→ DOCUMENT SECTION:

—————

Promotion activities deal with promoters of a company. Promotion activities are vital aspects of company formation. Promotion activities are capital intensive and energy-sapping as it involves painstaking efforts undertaken to assemble relevant documents, necessary materials and human resources for the company to be formed and commence business smoothly.

Specifically, promotion activities usually involve: Fund Raising, Obtaining Requisite Permits, Personality, Shopping, Packaging of Incorporation Documents and Getting the Company to Obtain Local Registration and Commence Business Activities. It also involves finding of directors, acquisition of properties and preparation of prospectus in case of Public Companies.

Section 61 of CAMA defines a promoter. It says that a promoter is any person who undertakes to take part in forming a company with reference to a given project and to set it going and who takes the necessary steps to accomplish that purpose or who with regard to a proposed or newly formed company, undertakes a part in raising capital for it. Provided that a person acting in a professional capacity for persons engaged in procuring the formation of the company shall not thereby be deemed to be a promoter. Accordingly, a person can be a promoter before or after registration.

Also, a professional such as lawyer or accountant who acted in a professional capacity (for example by drafting the Memorandum and Articles of Association) is not a promoter unless he acted in another capacity, such as negotiating property for the proposed company for profit, or helping in the procurement of directors for the company. Thus, the law looks at the facts in determining whether or not a person is a promoter.

Note that an existing company may be a promoter for another new company. Also, a person who instructs a solicitor to prepare a Memorandum and Articles and register a company for him is a promoter. A person becomes a promoter from the very moment he begins to take part in forming a company or in setting it going.

—————

→ DATA BLOCK:

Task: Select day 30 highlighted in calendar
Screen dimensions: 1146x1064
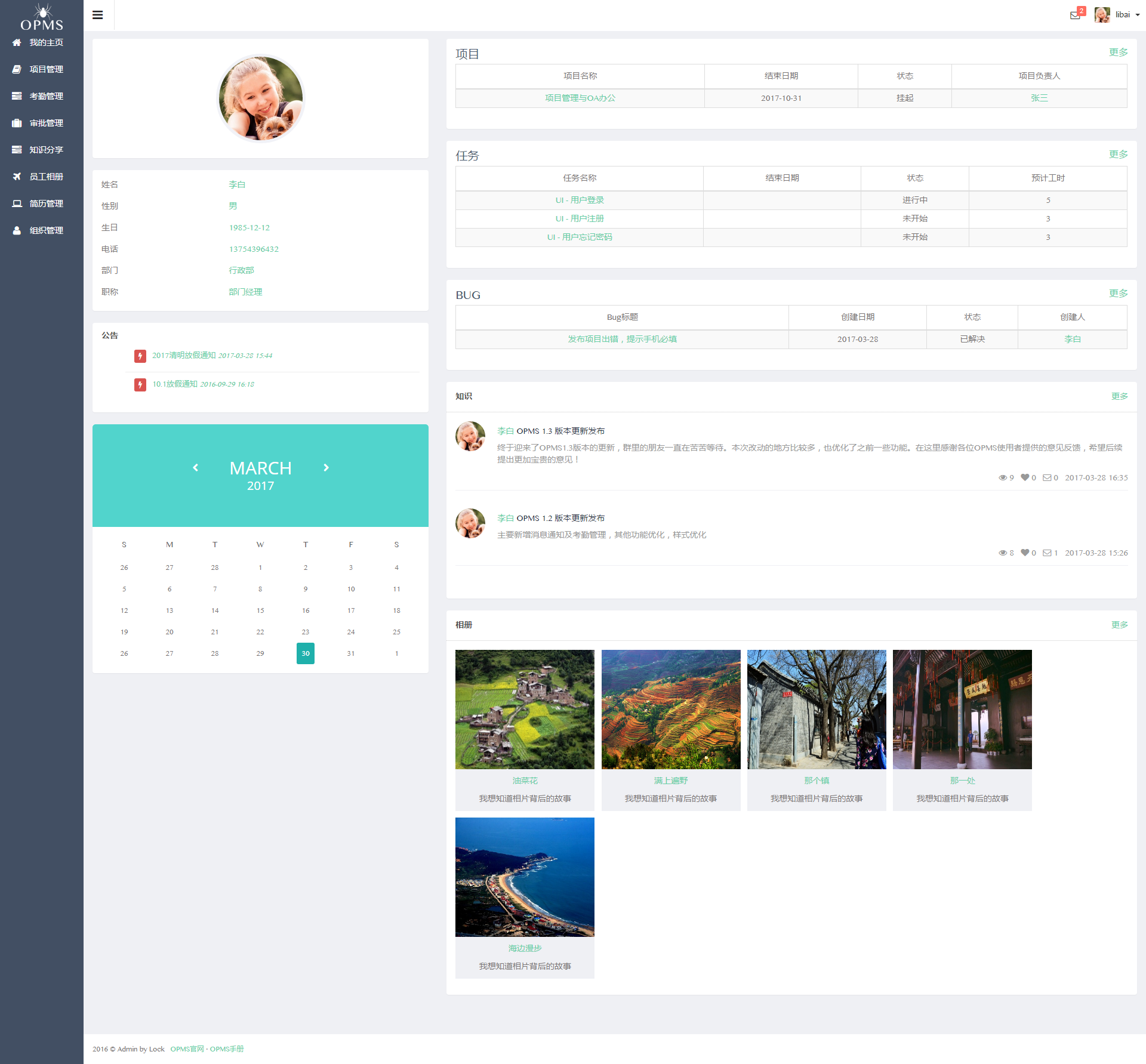Action: [305, 653]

—————

→ TASKS FOR THIS EXERCISE:
a - According to the passage on company promoters, which section of CAMA defines a promoter?
b - Echo the passage on company promoters word for word, everything from "Also, a professional" down to "person is a promoter.".
c - Carry on the passage on company promoters from the point at which it stops.
The listing is material separate from the passage on company promoters.

→ RESPONSES TO THE TASKS:
a - Section 61 of CAMA.

b -
Also, a professional such as lawyer or accountant who acted in a professional capacity (for example by drafting the Memorandum and Articles of Association) is not a promoter unless he acted in another capacity, such as negotiating property for the proposed company for profit, or helping in the procurement of directors for the company. Thus, the law looks at the facts in determining whether or not a person is a promoter.

c -
Also, a promoter gets the first directors of the company and assembles management/technical staff for the proposed company; he enters into agreements on behalf of the company (pre-incorporation contracts) or assists in getting the capital for the company by private placement of shares or loan capital. He is never regarded as an agent or trustee of a proposed or newly formed company: Garba v. Sheba Int. (Nig) Ltd. (2002) 1 NWLR (Pt. 748) 372 at 401.

The legal position of promoters is as follows:

i.             Though a promoter occupies a unique position and is like parent to the company, he is neither an agent or trustee of the company.

ii.           He is not an agent because there is no principal.

iii.          He is not a trustee because there is no trust property nor beneficiary.

iv.          He stands in a fiduciary position towards the company with the accompanying duties of accounting, not to make secret profit, not to exploit confidential information obtained in the course of promotion activities for personal use, disclosure of conflict of interest in transactions with the company and not to expose the company to loss.

1.            Duties of a Promoter

Statutorily, section 62 of CAMA provides for the duties of promoter when it states thus:
1)           A promoter stands in a fiduciary relationship to the company and shall observe the utmost good faith towards the company in any transaction with it or on its behalf and shall compensate the company for any loss suffered by reason of his failure so to do.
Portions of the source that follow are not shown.